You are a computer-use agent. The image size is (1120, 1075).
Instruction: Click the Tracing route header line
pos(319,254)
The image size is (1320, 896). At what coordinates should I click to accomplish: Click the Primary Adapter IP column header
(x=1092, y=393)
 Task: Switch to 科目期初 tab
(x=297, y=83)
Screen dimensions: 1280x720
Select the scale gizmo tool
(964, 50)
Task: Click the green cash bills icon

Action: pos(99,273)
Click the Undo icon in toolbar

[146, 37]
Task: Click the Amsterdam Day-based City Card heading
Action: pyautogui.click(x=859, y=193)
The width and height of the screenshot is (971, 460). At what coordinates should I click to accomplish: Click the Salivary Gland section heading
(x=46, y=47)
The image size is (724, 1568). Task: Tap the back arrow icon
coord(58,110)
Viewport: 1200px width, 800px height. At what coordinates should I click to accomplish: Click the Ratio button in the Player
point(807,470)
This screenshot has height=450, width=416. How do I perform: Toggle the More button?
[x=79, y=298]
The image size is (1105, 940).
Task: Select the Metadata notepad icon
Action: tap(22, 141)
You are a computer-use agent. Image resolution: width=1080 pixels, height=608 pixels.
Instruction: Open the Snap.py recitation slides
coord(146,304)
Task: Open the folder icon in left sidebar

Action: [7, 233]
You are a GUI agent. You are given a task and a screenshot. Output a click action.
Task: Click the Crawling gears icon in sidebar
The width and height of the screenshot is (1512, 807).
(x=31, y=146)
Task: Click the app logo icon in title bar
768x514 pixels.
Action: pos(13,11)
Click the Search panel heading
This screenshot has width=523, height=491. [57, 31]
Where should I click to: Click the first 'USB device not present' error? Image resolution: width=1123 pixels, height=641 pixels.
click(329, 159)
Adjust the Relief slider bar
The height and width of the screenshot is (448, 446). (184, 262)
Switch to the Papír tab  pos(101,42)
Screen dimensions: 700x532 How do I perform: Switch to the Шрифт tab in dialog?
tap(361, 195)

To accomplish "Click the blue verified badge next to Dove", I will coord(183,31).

◆ GOAL OF THE EXERCISE
Find how many lines in the material above contain "agent", and answer with that number only.

◆ EXERCISE SOLUTION
3